2018年4月15日、聖パウロの十字架教会に教皇フランシスコが訪れた時の出来事である。質疑応答ができるというので一人の少年は立ち上がった。教皇に問いかける順番が与えられ、少年は教皇がいるステージの前で待ちながら考えていた。

 

『神様を信じていなかったパパのことを、教皇に聞いていいのだろうか。神様を信じていなかったパパのことを、悪い人だと言われるだろうか。パパが天国に行くことが出来ていないのであれば、それを教皇の口から聞くことが、何よりも恐ろしい。』『やっぱりできません。』

 

マイクの前に立ち、笑顔でそう告げたが、同時に我慢していた恐れが涙となって流れ出た。

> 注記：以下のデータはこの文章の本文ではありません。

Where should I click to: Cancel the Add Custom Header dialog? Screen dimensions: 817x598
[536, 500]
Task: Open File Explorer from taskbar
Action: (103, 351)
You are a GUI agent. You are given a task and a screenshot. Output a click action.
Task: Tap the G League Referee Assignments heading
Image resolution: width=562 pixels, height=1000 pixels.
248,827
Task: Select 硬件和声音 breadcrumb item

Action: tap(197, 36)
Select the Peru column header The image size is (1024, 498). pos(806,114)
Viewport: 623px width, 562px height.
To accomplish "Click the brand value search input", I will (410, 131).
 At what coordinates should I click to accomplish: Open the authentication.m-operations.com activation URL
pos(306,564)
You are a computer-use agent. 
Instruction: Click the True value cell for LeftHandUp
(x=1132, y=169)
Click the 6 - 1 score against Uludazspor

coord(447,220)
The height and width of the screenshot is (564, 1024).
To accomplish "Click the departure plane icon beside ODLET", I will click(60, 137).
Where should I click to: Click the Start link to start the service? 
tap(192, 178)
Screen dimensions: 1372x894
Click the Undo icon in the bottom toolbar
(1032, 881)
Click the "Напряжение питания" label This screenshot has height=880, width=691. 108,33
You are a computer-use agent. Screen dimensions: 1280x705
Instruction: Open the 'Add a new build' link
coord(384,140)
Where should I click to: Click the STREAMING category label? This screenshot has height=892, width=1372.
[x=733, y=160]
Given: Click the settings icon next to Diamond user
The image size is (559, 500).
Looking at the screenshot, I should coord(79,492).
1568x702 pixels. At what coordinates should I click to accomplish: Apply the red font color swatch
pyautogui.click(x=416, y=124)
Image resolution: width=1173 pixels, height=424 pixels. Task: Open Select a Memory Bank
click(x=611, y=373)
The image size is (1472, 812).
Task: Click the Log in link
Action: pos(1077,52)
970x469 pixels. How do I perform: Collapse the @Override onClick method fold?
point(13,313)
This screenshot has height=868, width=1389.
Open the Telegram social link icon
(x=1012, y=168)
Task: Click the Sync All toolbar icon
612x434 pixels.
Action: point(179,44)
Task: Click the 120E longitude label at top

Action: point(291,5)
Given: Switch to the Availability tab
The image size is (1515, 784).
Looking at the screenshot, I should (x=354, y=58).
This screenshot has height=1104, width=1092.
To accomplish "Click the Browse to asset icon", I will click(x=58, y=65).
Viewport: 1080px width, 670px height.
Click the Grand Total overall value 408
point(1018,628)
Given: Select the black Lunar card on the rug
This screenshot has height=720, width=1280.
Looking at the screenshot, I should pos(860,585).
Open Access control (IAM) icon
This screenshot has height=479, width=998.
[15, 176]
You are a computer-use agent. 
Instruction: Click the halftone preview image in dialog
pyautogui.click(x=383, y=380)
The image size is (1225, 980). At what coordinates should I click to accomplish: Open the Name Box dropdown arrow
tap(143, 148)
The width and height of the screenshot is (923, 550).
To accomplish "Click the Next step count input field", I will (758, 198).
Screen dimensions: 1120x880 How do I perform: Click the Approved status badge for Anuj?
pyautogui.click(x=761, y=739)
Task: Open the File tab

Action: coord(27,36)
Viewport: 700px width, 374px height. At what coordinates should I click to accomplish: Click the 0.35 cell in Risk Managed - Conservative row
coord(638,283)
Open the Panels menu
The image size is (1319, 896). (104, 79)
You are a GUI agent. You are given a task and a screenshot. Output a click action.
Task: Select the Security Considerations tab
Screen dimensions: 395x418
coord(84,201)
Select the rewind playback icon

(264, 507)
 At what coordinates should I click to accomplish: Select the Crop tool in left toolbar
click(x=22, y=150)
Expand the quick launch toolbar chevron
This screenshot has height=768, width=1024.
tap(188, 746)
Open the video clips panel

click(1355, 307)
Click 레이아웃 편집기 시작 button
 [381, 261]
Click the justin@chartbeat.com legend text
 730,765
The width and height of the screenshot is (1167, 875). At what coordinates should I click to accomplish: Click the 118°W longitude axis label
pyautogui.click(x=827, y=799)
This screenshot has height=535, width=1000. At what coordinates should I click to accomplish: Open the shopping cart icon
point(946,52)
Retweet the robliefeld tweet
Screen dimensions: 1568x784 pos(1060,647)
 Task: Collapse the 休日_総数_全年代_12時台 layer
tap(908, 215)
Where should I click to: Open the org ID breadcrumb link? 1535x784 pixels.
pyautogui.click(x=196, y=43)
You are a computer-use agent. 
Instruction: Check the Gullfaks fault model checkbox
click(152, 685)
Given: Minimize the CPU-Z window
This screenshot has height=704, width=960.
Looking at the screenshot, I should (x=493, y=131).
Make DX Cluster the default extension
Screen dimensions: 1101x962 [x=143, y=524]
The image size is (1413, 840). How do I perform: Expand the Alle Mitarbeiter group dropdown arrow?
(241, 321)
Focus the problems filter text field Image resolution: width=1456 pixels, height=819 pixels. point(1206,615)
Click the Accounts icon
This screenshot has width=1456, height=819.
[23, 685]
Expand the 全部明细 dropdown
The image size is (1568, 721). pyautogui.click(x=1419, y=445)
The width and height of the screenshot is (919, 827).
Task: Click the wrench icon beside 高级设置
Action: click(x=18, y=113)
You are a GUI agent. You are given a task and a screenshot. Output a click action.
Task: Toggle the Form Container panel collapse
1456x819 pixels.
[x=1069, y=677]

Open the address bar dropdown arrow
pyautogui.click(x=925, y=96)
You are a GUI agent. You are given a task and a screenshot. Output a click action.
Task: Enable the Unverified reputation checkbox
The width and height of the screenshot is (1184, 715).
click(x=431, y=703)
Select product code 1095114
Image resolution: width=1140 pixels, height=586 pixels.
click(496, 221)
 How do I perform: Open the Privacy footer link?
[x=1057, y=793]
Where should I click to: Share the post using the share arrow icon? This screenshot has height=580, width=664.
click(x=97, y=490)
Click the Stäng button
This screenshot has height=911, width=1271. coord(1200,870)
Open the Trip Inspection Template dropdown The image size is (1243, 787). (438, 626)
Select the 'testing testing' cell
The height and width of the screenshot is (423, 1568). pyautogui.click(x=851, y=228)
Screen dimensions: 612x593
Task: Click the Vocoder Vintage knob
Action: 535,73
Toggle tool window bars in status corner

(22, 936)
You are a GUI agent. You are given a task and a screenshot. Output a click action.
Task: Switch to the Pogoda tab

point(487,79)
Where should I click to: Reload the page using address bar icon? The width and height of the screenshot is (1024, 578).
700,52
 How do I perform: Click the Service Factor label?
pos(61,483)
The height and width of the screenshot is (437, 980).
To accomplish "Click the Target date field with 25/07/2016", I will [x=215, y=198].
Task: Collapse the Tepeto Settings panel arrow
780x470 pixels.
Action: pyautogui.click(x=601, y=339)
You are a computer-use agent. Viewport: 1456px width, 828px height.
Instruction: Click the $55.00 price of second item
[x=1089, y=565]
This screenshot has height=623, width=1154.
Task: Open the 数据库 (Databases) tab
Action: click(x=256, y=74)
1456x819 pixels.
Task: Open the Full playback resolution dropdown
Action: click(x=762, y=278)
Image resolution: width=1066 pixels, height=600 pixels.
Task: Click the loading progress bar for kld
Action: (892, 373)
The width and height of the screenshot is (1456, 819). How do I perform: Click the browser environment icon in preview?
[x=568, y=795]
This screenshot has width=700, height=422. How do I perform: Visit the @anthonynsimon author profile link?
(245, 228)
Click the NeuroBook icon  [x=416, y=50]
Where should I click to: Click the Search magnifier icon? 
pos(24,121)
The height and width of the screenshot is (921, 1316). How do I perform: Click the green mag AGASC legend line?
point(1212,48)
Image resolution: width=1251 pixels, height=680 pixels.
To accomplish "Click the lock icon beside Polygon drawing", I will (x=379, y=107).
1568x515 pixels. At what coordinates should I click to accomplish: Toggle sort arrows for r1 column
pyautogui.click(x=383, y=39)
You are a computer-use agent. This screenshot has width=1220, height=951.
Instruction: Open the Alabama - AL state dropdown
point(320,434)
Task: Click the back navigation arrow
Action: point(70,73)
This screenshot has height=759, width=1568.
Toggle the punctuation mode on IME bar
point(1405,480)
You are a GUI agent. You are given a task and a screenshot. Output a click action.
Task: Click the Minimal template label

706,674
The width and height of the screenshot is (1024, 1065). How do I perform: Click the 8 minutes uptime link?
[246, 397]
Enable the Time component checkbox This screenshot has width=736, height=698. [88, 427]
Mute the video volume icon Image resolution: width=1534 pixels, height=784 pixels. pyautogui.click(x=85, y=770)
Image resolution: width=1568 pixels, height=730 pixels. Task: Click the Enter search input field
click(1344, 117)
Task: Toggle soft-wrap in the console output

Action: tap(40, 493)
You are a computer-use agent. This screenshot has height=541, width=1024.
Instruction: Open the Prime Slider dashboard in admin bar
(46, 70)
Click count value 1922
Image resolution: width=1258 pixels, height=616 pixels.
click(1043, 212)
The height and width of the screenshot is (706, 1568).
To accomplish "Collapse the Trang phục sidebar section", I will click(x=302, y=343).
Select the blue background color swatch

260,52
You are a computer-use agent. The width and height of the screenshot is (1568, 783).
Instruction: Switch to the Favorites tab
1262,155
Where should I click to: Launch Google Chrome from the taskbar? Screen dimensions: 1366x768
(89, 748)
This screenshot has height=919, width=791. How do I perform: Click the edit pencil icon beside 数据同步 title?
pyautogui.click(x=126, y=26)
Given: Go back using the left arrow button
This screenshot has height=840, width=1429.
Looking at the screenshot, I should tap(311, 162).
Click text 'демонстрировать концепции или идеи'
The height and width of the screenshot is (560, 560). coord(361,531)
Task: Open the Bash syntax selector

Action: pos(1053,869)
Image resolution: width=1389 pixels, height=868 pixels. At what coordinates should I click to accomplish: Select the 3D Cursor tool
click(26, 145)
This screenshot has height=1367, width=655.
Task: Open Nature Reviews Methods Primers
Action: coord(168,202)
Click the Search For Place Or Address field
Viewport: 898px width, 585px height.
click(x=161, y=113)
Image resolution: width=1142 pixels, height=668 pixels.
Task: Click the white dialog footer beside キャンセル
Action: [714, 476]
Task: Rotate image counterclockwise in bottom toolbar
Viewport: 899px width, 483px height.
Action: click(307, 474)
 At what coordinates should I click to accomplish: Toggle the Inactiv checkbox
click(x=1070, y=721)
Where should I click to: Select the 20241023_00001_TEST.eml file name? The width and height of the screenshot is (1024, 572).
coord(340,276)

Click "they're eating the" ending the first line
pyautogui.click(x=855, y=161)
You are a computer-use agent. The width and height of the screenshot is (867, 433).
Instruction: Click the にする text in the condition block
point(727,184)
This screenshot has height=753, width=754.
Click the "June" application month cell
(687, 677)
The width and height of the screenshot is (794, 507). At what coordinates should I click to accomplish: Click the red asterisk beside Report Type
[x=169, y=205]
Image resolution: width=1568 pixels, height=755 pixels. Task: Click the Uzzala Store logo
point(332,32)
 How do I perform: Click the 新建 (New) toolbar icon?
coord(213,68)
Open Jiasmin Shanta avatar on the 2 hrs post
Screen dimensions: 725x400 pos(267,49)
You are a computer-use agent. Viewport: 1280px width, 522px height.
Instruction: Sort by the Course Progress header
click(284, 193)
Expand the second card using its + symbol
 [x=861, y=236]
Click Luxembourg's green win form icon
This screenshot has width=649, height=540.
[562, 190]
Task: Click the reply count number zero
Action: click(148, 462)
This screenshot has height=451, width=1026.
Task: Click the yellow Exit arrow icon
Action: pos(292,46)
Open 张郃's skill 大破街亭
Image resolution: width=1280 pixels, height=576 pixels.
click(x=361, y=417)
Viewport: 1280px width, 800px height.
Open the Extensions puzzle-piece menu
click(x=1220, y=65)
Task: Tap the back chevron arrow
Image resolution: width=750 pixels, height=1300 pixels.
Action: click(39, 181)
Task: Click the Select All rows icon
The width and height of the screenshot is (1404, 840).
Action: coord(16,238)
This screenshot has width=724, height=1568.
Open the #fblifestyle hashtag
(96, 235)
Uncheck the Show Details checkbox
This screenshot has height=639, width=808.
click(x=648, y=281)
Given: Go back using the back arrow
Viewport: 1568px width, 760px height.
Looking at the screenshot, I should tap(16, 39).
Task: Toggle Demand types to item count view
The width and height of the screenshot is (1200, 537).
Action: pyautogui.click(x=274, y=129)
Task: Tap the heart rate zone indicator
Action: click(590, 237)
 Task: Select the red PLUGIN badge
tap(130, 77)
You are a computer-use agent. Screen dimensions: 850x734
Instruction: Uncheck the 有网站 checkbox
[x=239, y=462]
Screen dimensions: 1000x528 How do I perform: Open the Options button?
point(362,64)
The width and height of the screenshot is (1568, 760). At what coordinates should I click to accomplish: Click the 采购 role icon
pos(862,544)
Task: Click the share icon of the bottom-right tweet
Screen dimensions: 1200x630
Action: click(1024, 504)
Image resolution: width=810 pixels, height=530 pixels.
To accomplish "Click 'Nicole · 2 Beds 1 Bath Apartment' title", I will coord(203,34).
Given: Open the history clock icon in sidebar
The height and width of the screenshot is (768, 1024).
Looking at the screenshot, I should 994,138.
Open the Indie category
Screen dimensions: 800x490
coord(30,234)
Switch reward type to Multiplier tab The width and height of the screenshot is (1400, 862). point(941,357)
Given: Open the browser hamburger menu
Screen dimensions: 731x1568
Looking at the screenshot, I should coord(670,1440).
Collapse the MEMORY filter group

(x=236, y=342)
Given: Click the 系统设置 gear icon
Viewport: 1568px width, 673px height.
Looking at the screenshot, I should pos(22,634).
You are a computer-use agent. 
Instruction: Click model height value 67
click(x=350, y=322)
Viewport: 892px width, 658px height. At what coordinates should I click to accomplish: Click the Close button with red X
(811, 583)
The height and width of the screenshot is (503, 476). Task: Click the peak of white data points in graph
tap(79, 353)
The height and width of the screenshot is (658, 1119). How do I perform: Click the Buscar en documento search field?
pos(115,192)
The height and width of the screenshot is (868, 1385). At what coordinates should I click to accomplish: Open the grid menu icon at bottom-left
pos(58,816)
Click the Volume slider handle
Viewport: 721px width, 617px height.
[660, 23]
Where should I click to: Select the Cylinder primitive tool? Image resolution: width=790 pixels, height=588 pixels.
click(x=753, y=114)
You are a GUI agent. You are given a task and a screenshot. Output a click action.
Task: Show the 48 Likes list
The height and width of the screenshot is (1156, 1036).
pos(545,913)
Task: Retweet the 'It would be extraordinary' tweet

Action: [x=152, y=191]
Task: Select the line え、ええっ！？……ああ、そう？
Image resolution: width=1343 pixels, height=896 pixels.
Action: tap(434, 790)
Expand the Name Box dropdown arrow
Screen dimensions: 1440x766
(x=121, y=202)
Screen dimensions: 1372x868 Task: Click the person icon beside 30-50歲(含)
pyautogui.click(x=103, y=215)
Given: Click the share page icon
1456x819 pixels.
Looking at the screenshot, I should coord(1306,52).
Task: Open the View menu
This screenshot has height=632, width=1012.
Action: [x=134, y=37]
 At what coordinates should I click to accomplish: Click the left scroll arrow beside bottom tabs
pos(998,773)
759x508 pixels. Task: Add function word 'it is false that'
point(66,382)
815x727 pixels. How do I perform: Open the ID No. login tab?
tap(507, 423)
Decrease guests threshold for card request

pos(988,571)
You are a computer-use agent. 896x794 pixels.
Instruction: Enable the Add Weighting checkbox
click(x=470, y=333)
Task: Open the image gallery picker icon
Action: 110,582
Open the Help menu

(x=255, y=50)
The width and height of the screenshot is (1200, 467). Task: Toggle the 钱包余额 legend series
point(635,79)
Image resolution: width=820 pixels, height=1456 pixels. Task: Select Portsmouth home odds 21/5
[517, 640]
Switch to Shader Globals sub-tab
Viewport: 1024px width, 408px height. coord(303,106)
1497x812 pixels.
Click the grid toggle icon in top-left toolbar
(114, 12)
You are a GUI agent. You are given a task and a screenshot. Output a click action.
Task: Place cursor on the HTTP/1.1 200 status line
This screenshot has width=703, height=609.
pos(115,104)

側近の神父が少年を抱き寄せ、泣いている顔を隠した。しかし教皇フランシスコは少年を呼び寄せ、ステージに上げ、自ら彼を抱きしめた。そして彼の口元に教皇が耳をそばだて、聞こうとされたその姿に、少年は恐る恐る口を開いた。

 

『僕は怖かった。パパが天国に行けないかもしれないことを。死んだパパが、一人で恐ろしい場所で震えているかもしれないことを想像すると、怖くて仕方がなかった。』『お父さんはいま 天国にいますか?』

 

この質問に教皇は優しく受け止め、応えた。少年は欲しかった慰めの言葉をもらえて、喜びの涙の中で教皇と抱き合った。

 

さて、ここで質問ですが、教皇が何と応えたのかを聞きたいのではありません。あなたならどのように応えますか。既に知られているお話ですのでそれを伝えるのは簡単です。しかし誰かに教えてもらうことから、自ら考えることに慣れていかなければなりません。自己信仰養成です。

さぁお隣の人と考えて分かち合ってみてください。答えは一つではありません。